The Rivers State gubernatorial election took place on 9 March 2019, concurrently with various other Nigerian state level elections. A rerun of the vote was held in Abua–Odual, Ahoada West, Gokana and Opobo–Nkoro on 13 April. One-term incumbent Governor Ezenwo Nyesom Wike of the People's Democratic Party was eligible to run for re-election. He won in 2015 with 87.77% of the vote.

Vote counting after the elections was suspended after widespread violence in the state. On 3 April, the INEC declared that incumbent Wike won re-election, as the total number of voters in areas where elections were cancelled or did not hold was not enough to give his opponent victory.

Background
Ezenwo Nyesom Wike previously served as Minister of State for Education prior to becoming governor. He was also Chairman of the 2016 PDP National Convention Committee. Wike considered running for a second term as the state's chief executive, and 51 years old at the time of the election in 2019.

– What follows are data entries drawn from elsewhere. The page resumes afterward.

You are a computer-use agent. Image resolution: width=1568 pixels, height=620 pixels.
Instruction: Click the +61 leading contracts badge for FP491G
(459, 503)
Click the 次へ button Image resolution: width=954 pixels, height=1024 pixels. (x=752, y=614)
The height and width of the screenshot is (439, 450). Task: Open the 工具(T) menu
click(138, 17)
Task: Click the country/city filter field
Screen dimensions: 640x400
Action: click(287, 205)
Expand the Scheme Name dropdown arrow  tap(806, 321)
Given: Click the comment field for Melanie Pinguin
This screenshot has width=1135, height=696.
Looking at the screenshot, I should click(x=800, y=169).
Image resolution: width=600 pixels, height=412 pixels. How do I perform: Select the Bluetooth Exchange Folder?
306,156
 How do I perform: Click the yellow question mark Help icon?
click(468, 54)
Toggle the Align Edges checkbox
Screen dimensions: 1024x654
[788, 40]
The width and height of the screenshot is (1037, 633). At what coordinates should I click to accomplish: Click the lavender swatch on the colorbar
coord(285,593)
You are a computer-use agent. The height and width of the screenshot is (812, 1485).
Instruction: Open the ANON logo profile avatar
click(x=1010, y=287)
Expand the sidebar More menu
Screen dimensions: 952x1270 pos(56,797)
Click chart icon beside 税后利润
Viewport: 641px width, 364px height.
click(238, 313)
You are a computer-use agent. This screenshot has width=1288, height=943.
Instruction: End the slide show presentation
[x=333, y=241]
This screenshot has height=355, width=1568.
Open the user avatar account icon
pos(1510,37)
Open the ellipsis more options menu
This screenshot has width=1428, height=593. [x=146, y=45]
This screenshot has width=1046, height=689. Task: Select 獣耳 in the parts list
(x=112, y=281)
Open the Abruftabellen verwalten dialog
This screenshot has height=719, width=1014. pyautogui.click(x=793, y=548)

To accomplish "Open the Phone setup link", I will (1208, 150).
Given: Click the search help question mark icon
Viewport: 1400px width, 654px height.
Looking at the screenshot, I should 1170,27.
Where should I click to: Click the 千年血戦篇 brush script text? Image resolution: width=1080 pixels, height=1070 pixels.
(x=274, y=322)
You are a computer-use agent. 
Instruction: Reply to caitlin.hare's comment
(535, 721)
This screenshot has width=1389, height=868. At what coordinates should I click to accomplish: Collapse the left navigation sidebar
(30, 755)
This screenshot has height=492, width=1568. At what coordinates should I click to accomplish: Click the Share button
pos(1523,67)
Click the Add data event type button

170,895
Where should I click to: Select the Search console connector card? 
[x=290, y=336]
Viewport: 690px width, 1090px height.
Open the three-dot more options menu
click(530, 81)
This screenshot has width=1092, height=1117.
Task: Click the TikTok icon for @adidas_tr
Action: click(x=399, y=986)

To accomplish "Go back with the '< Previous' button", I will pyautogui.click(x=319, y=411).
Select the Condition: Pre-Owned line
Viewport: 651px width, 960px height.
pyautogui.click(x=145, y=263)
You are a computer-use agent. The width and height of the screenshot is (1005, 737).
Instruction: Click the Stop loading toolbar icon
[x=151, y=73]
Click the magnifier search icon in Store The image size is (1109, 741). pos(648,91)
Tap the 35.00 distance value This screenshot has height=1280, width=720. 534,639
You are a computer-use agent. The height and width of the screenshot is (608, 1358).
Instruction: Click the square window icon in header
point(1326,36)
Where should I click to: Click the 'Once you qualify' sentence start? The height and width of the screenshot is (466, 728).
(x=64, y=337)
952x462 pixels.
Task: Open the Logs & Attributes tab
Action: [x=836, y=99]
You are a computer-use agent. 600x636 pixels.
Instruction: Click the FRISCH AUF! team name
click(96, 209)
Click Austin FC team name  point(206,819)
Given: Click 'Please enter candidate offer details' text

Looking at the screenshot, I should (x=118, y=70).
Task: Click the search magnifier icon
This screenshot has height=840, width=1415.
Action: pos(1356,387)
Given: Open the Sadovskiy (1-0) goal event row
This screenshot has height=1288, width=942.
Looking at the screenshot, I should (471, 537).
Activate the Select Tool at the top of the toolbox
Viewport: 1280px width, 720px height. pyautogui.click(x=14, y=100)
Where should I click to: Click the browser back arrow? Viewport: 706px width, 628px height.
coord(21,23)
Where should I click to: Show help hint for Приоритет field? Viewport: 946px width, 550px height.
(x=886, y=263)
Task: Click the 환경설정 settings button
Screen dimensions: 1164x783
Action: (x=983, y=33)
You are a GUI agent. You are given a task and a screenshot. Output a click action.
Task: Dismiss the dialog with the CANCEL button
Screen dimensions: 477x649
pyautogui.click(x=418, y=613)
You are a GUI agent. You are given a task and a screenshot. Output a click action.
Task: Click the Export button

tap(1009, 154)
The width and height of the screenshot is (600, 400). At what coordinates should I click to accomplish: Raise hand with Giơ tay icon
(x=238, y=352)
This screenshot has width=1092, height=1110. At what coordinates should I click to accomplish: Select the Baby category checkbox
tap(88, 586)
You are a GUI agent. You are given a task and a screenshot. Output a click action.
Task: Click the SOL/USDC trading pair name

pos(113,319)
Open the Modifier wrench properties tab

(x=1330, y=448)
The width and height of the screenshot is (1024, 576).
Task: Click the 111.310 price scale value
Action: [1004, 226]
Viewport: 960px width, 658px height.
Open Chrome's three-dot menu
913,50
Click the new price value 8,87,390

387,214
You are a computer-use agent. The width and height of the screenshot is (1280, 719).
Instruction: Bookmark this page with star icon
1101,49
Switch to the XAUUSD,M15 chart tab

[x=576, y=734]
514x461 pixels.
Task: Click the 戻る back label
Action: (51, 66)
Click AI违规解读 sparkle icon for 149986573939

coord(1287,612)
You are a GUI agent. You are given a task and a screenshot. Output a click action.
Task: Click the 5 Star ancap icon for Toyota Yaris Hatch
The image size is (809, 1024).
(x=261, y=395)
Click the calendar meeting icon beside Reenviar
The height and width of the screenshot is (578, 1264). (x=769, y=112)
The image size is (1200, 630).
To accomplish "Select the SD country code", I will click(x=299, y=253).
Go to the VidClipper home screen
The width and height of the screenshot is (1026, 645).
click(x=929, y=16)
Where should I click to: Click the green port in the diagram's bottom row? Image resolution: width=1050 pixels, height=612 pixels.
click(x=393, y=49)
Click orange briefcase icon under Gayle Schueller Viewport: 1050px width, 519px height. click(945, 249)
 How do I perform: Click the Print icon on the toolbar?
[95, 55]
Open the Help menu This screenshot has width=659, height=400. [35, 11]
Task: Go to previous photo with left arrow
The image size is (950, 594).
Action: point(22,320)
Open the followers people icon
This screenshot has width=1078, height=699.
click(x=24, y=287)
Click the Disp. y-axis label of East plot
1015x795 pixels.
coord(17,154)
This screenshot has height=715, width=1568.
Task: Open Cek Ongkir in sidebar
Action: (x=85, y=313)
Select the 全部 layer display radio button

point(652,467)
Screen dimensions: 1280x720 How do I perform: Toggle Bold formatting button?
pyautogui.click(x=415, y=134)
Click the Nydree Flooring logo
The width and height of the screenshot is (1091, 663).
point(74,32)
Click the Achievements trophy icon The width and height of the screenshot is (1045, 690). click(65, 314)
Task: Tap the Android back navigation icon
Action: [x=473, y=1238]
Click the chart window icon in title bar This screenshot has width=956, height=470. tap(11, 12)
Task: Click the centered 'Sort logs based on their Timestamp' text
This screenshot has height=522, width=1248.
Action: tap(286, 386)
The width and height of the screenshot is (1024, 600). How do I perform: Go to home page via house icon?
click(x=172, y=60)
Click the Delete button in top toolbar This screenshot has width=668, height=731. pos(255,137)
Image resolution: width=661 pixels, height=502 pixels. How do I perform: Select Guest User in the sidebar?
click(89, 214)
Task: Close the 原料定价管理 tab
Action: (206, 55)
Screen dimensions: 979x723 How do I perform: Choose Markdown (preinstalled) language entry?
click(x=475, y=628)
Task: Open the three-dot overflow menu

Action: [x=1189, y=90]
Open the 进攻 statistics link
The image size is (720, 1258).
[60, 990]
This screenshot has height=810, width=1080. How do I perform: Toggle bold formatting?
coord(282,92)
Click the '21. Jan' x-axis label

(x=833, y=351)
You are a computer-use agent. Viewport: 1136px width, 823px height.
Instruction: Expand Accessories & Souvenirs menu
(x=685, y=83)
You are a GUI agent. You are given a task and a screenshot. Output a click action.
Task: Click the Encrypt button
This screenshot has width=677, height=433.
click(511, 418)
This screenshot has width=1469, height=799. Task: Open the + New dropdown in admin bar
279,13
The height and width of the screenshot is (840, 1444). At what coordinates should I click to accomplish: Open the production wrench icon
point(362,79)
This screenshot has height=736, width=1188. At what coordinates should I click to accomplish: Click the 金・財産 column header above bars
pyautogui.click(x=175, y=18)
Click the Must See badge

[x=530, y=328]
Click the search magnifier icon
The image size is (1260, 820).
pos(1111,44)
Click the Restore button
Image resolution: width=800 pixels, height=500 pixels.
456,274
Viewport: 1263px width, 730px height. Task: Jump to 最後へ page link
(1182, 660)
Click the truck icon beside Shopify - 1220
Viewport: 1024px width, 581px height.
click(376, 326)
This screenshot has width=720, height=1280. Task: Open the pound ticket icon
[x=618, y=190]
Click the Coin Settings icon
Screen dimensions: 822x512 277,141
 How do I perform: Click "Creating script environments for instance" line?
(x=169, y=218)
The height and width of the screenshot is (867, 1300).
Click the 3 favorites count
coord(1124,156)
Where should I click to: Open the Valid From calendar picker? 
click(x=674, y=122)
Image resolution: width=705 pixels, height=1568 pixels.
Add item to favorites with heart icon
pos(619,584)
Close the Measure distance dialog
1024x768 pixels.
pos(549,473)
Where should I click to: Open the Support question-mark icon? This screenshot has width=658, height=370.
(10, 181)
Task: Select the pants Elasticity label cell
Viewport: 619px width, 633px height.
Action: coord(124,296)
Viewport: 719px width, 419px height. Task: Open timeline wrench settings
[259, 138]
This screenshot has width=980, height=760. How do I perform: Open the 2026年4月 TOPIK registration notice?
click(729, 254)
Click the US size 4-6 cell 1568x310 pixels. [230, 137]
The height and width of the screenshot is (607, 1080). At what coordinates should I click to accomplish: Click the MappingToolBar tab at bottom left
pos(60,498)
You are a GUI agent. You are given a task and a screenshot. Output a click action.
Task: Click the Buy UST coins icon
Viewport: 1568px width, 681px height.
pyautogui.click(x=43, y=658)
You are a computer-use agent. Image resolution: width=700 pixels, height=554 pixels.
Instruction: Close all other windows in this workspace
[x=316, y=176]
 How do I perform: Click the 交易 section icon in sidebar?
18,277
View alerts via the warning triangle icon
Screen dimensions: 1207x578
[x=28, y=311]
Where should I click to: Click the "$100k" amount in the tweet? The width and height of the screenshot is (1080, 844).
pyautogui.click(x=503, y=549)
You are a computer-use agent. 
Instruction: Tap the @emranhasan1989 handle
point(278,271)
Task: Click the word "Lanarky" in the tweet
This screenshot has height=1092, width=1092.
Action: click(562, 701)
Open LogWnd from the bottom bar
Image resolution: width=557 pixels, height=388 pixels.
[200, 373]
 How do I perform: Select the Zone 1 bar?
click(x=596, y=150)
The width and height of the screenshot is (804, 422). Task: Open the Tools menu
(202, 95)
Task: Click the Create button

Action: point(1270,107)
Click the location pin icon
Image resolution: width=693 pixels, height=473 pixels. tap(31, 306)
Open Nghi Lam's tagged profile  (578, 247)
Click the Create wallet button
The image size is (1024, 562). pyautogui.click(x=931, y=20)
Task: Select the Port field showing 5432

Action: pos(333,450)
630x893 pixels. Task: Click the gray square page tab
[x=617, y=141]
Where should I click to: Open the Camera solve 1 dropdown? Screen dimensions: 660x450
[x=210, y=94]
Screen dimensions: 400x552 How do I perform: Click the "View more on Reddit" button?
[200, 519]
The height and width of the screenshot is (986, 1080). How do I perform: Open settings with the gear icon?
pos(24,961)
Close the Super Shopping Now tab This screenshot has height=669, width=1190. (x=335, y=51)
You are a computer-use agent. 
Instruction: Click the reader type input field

There had been reports of a rift between members of the All Progressives Congress Dakuku Peterside and Ibim Semenitari. The state party chairman, Davies Ikanya has, however, denied this. In 2017, Transportation Minister Chibuike Amaechi got involved in a dispute with party members, after he declared billionaire businessman Tonye Cole as his choice for the All Progressives Congress nomination for governor.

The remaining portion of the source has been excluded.